На второе утро после завтрака Клейтон отвел Лестера в сторонку, к коралю. Все еще держалась хорошая погода, с чистого голубого неба лилось тепло и прогревало свежий воздух.

— Лес, — сказал он, — Кэбот и Том с меня не слезают. Они твердят, что я дал обещание научить их стрелять из револьвера. Не помню, чтоб я им такое обещал, хотя на прошлой неделе они ко мне приставали, может, я что и сказал, но они твердят, что я дал слово. Но это меня все равно не заставит, если ты что-то имеешь против. Это ты их отец, и они должны делать то, что ты скажешь.

— Не знаю, — пожал плечами Лестер. — Им бы не повредило научиться управляться с «Винчестером». Не знаю, как Мэри-Ли к этому отнесется. Может, она не захочет, чтобы тут возле дома была какая-нибудь стрельба, пока маленькая болеет.

— Я мог бы забрать ребят в прерию подальше.

— Ну, не знаю… А ты как думаешь?

— Это не мне решать, а тебе.

— Но ты не против?

— Да мне все равно нечего делать, — равнодушно сказал он.

Лестер вздохнул.

— Они своими приставаниями замучают меня до смерти, если один из нас им не покажет, что и как. И, видит Бог, я не самый подходящий для этого человек. Так что давай, Клей, если, конечно, это тебя не очень затруднит.

— Ладно, я пойду, скажу им.

Ни у одного из близнецов не было своей лошади, так что, когда часов в десять утра они поехали к подножию западного гребня, Кэбот ехал на чалом коне отца, а Том — на сером муле, которого Лестер обычно запрягал в плуг.

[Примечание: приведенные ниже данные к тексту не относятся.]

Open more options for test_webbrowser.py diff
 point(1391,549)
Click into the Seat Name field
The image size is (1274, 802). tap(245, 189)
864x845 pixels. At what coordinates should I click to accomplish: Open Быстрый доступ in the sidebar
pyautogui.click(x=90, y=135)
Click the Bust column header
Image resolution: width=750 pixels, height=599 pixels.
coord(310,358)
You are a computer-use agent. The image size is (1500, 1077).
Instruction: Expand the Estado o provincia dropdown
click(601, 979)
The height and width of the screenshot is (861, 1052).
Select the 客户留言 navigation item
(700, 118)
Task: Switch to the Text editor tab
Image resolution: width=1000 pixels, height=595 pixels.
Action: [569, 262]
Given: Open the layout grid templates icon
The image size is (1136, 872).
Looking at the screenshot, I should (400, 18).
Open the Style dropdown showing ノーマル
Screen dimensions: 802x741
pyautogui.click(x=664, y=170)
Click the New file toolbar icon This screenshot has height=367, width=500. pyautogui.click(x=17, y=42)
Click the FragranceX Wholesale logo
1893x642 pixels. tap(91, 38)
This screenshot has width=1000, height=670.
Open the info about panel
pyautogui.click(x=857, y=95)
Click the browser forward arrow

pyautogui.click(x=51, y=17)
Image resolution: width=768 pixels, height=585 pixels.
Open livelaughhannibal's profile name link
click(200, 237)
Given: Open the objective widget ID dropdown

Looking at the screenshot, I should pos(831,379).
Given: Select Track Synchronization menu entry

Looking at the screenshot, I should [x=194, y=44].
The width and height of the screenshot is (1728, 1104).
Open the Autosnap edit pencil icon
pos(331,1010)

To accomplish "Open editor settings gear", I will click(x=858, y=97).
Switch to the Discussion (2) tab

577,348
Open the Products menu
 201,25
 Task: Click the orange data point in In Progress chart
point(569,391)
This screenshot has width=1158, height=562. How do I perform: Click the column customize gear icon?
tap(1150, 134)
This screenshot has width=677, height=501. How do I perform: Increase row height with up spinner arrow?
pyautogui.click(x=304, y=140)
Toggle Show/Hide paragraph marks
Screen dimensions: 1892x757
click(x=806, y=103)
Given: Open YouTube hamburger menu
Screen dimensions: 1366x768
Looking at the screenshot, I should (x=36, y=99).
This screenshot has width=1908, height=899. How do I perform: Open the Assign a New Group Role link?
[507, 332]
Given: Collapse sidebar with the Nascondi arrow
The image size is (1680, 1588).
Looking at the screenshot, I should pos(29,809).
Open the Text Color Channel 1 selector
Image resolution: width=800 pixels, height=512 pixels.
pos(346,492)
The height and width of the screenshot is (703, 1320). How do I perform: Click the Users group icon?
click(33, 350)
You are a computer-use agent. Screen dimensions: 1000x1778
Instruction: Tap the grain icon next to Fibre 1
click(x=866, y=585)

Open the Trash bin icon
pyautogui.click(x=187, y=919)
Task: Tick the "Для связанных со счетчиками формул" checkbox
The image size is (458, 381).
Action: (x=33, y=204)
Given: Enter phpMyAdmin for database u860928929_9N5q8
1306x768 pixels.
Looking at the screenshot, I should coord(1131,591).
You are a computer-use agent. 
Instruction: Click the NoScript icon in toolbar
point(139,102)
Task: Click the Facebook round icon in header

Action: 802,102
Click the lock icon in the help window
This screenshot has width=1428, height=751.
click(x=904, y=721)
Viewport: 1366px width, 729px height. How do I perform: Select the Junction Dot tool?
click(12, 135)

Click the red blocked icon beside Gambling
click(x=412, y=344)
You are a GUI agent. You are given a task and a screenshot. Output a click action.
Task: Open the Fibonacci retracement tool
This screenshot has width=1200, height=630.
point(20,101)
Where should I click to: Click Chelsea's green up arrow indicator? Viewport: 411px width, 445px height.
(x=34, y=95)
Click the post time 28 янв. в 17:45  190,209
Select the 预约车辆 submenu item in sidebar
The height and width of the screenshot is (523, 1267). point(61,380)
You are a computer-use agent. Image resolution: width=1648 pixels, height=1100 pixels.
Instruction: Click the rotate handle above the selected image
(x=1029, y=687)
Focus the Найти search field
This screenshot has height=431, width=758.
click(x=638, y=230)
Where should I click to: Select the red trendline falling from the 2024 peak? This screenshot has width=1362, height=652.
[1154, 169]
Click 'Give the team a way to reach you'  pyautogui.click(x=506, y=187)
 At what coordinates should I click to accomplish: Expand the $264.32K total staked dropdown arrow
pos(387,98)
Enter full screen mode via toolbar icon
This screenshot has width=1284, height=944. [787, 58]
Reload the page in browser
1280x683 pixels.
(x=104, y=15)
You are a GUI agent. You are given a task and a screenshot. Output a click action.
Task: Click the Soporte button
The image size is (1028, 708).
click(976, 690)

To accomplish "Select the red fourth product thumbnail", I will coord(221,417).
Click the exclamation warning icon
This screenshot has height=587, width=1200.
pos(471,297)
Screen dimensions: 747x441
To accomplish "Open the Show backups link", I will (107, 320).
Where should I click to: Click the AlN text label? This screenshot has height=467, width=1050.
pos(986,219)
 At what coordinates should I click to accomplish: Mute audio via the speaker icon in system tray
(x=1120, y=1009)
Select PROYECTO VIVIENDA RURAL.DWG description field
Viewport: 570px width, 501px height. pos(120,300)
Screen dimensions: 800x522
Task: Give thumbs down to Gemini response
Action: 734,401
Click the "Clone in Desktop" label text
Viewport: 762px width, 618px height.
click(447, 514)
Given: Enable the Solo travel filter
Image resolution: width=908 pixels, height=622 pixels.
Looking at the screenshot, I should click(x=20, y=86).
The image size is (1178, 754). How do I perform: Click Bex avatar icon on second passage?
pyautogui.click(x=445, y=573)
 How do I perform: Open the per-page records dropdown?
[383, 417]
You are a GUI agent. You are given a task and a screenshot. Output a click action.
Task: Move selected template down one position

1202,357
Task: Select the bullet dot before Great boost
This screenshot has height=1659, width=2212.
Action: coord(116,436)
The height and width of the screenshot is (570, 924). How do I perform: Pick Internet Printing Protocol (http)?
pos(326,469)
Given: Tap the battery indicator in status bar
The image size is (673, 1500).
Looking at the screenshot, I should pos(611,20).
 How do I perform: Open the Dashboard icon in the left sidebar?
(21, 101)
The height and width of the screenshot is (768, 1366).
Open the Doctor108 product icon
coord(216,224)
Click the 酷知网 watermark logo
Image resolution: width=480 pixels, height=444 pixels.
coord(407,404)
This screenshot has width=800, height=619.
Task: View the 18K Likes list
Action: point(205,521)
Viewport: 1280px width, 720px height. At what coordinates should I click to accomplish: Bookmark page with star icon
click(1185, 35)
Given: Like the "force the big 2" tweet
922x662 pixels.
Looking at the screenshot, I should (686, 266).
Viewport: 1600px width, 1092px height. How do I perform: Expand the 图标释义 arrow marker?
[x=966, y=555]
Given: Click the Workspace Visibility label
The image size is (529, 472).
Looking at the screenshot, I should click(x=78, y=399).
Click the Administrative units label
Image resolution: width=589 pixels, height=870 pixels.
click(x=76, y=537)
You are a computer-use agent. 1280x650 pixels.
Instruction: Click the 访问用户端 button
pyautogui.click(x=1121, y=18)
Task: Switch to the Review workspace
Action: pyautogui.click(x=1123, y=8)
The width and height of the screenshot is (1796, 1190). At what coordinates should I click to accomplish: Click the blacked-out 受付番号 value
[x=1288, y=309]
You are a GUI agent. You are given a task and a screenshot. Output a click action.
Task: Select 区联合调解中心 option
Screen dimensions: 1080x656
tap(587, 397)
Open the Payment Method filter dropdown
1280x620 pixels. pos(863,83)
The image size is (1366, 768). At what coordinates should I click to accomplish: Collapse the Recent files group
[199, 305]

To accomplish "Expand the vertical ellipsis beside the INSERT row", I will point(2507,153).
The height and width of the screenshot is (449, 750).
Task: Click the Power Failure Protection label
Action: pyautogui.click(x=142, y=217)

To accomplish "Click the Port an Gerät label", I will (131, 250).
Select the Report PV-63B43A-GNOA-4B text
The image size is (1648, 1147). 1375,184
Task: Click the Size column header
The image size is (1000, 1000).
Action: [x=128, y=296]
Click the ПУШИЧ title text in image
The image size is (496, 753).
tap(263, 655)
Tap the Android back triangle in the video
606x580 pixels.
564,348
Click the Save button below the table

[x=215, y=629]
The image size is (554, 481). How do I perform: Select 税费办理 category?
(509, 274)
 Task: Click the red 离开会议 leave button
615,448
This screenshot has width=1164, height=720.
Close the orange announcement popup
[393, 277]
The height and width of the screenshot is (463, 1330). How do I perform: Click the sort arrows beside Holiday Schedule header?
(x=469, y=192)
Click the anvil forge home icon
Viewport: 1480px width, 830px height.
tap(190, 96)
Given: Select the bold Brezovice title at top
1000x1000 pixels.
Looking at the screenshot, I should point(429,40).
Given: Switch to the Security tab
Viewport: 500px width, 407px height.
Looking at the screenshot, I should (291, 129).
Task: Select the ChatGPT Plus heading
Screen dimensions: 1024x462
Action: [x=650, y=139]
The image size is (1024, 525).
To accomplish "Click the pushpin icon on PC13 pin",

Клейтон привез их к крутому бурому склону, поросшему кактусами и чахлыми мескитовыми деревцами, милях в трех от ранчо, потом подозвал к себе. Мальчики были серьезны, их голубые глаза перебегали с «Кольта» на винтовку, а потом на тонкие загорелые руки Клейтона, когда он разломил револьвер и принялся объяснять им устройство механизма.

Он провел там с ними три долгих утра, и подножия гор отзывались эхом на непрерывный треск выстрелов. Мишенями им служили ветви деревьев и оттопыренные зеленые уши кактуса-бочонка. Клейтон говорил с ними не спеша и тщательно поправлял, когда они ошибались, вспоминая, с каким терпением Гэвин и Риттенхауз учили его в прерии за ранчо. И каждое утро, когда они укладывались передохнуть на каменистую землю, пока Клейтон выкуривал сигарету, один из мальчиков просил:

— А теперь расскажи нам, как ты расправился с Кайли. Расскажи еще раз, дядя Клей, расскажи, как оно все было…

И ему приходилось рассказывать. Но почему-то, после того, как он рассказал все раз-другой, воспоминание как будто начало съеживаться в нем, и теперь он рассказывал, как о действиях какого-то другого человека; а когда он рассказывал в четвертый раз, то даже посмеялся и сказал:

— Знаете, ребята, другого такого удивленного человека я в жизни не видел!

Каждый день за обедом мальчики ели так, будто помирали с голоду, ели молча, быстро, и глаза у них горели. Мэри-Ли сновала из кухни к большому сосновому обеденному столу, не говоря ни слова, но всем своим видом выражая укор. Лестер поговорил с ней наедине, в спальне.

— Клейтон нехорошо себя чувствует. Ему очень противно из-за того, что произошло в городе. Нам бы надо быть подобрее к нему, Мэри-Ли. Пусть отдыхает здесь, пусть поездит вокруг. Он мой брат, и я люблю его.

Она холодно кивнула.

— Это твой дом, твоя пища — и твои сыновья тоже. Ты можешь делать все, что тебе угодно.

Клейтон ощущал ее неодобрение, как колючку в спине, но, когда после обеда они с Лестером курили на крыльце, Лестер сказал ему:

— Клей, мальчишки на тебя просто молятся. Это очень хорошо, что ты с ними возишься, учишь… Я такого не смог бы. Я тебе благодарен.

Когда они вернулись с холмов на четвертый день, со щеками, горящими от ветра и блестящими от пота, Лестер встретил их в нескольких шагах от дома и поднял руку, чтобы остановить — они смеялись.

— Маленькая умерла, — тихо сказал он.

Клейтон ближе к вечеру помог им похоронить девочку и, после тихого молчаливого ужина, оседлал мустанга и уехал обратно в город.